En 1513, llamado por Giuliano dei Medici, hermano del nuevo papa León X, Leonardo partió a Roma. Allí se entregó fundamentalmente a los estudios científicos y anatómicos. Estos últimos los llevaba a cabo en el Hospital de la ciudad, de noche y a ocultas, pues se atribuían prácticas mágicas y sacrílegas al estudio de los cadáveres. Un tal Giovanni Tedesco, envidioso de las simpatías que despertaba en Giuliano dei Medici, sembró la maledicencia, y acabaron por impedirle entrar en el Hospital. Giuliano evitó que sucediera algo peor, pero cuando este dejó Roma, en 1515, también Leonardo lo hizo. Con tristeza partió luego a Amboise (1516), donde, aunque se le paralizó la mano derecha, siguió con el estudio de las aguas, ahora pensando en la canalización del Loira, y escribió un ensayo y extensas notas sobre el diluvio, donde enfocaba el proceso bíblico desde sus observaciones, adelantando al menos en dos siglos la tesis de la geología moderna.

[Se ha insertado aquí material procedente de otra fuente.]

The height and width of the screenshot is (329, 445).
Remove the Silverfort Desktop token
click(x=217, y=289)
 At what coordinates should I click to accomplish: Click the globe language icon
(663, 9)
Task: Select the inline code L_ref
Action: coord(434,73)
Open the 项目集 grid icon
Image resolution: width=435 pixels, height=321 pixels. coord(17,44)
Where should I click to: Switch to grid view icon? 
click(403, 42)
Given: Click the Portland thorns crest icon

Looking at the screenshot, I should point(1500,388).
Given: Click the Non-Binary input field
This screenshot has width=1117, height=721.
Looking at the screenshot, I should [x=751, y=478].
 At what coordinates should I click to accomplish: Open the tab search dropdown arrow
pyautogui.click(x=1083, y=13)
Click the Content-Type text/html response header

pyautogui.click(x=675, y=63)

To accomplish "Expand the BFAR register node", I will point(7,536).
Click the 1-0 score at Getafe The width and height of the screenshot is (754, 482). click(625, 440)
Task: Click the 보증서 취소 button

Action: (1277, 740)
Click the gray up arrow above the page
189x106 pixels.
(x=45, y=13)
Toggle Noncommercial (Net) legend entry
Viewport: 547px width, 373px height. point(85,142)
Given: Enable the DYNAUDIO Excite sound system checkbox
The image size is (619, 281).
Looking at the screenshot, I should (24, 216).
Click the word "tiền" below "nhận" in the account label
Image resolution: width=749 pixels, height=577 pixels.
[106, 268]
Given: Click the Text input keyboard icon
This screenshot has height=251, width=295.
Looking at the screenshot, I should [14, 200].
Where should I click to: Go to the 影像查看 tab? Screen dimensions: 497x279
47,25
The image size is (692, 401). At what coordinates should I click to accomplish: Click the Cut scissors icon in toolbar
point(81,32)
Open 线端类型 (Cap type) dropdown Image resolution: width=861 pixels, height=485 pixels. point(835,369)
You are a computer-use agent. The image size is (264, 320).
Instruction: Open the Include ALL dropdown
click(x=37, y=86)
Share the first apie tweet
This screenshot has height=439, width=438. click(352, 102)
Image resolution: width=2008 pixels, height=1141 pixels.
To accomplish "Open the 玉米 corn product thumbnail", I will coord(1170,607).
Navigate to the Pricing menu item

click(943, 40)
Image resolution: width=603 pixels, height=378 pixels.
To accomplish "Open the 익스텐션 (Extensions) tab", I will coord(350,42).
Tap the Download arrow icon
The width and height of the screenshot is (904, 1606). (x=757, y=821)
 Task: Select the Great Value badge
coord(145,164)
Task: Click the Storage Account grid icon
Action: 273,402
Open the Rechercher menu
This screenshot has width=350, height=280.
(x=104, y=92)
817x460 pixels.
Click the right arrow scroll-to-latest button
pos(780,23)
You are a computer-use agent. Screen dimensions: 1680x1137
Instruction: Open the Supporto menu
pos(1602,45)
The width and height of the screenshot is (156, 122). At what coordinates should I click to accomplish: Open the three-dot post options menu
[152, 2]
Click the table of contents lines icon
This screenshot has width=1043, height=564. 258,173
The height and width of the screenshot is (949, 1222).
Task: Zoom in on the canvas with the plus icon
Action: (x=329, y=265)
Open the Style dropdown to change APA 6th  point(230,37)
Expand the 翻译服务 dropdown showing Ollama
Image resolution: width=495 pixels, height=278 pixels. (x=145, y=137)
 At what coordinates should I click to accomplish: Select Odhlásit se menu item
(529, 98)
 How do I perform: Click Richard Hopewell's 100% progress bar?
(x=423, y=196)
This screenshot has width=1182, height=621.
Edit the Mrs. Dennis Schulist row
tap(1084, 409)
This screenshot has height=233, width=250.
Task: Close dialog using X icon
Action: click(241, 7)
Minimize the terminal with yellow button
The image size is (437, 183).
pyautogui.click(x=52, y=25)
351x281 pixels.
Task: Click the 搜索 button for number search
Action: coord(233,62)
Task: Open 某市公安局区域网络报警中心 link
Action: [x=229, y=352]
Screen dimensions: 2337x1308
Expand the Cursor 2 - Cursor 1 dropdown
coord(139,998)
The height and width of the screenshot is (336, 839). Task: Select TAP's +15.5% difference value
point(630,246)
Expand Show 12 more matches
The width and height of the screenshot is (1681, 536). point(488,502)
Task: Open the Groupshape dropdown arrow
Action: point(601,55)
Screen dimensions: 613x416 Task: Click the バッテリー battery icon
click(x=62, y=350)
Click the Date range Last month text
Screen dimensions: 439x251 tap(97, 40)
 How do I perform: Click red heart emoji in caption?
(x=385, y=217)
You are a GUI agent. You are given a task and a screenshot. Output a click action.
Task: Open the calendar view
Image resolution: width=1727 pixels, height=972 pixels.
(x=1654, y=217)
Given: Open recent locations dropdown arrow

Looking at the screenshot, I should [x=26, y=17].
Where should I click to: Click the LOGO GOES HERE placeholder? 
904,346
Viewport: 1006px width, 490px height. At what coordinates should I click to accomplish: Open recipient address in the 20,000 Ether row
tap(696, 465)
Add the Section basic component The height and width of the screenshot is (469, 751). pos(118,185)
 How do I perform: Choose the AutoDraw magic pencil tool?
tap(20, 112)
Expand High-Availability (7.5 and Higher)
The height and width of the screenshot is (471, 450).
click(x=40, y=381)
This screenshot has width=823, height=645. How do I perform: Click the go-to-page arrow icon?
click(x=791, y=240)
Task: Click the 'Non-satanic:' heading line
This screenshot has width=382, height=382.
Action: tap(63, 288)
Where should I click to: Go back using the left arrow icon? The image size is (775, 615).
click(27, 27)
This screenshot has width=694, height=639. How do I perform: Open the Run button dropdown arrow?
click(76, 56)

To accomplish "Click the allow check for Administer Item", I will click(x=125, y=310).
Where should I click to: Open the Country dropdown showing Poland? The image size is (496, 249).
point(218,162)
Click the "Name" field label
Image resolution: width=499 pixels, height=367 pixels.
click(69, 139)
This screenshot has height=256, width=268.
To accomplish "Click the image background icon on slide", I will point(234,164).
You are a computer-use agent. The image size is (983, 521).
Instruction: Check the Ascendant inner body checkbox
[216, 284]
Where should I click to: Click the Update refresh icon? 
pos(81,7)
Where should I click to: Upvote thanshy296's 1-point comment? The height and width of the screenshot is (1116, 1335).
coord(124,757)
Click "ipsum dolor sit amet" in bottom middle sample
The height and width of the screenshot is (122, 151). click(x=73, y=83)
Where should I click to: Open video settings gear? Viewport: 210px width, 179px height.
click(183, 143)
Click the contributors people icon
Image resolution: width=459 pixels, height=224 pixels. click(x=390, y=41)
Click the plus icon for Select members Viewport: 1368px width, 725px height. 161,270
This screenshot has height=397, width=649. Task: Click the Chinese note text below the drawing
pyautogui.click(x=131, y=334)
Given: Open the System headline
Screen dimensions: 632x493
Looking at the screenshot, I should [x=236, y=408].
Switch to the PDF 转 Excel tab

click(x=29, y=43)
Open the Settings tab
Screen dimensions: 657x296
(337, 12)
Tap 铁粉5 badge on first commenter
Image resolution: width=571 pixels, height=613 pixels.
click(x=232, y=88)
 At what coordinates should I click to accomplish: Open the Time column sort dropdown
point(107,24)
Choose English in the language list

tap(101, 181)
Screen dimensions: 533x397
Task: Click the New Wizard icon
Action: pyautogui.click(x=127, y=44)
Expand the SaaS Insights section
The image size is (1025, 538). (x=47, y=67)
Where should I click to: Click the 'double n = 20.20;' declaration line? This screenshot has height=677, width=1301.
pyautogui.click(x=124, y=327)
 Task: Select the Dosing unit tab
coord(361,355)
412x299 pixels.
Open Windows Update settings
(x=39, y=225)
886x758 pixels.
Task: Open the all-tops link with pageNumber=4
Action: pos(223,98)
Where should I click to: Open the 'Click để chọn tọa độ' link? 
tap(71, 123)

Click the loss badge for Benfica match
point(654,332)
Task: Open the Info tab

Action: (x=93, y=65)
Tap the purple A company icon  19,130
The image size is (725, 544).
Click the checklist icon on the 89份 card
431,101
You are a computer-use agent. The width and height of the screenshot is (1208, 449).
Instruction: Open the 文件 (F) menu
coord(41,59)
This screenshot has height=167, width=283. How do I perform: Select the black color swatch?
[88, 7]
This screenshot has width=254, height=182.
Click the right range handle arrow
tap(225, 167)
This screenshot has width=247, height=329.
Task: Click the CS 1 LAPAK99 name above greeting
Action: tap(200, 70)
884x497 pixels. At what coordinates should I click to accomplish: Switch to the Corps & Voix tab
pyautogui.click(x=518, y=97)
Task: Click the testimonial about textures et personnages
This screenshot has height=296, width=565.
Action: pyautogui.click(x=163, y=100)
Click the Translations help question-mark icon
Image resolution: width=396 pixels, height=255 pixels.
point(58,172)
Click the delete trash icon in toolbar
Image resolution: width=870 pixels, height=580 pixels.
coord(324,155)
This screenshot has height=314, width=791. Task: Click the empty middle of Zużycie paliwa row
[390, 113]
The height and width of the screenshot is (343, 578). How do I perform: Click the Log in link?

En Roma había estado enfermo por la intensidad de su trabajo. La fosa del Castel Sant’Angelo le había dado pie a observaciones sobre acústica, los jardines del Vaticano, a investigaciones zoológicas y botánicas y a experimentar con el vuelo de los pájaros. Alto, siempre más alto, lo llevaba aquel ave madrina. De este periodo data su conocido autorretrato, que, se ha dicho, se corresponde con el rostro de Platón de la Escuela de Atenas, de Rafael, también de estos años. Esta perpetua ampliación de horizontes fue dando asombrosos resultados, casi secretos: en Milán, La última cena lo llevó a la escritura del Tratado de luz y sombra, el proyectado monumento a Sforza al Tratado sobre la anatomía del caballo y sobre los métodos de fusión en bronce, las obras de arquitectura civil y militar a los estudios sobre hidráulica y al Tratado del movimiento local, de las percusiones y pesos de las fuerzas todas.

En Florencia, tras iniciar con entusiasmo la Batalla de Anghiari, la abandonó, lo mismo hizo con Adán y Eva, la Cabeza de Medusa y la Adoración de los Magos. Otros intereses lo requerían: de 1504 data el Códice sobre el vuelo de los pájaros, de 1505 la obra matemática en torno a las secciones esféricas, los estudios de perspectiva (empezados en 1482), los de anatomía (nunca abandonados desde 1489), los de mecánica, y, desde 1500, los trabajos para la canalización del Arno, por no mencionar que llegó a resultados decisivos en otros campos de la ciencia: meteorología, geografía, botánica, física, astronomía, fisiología y matemáticas, sin contar sus escritos literarios, sobre las artes y sus apuntes filosóficos. La cantidad de textos reunidos llegó a ser tal que, en un momento dado, Leonardo sintió la necesidad de reordenarlos. Sin duda en su rostro también entonces se esbozó una sonrisa al ver todos aquellos papeles donde se encerraban descubrimientos sorprendentes escritos de modo no descifrable de primer intento. ¿Podía decir abiertamente, por ejemplo, que para él el alma y Dios no son objeto de ciencia porque son cose improbabili? Sí, él no se movía con prejuicios teológicos, ni hacía caso de las escrituras ni la autoridad de los filósofos escolásticos, él liberaba el pensamiento de servir al dogma.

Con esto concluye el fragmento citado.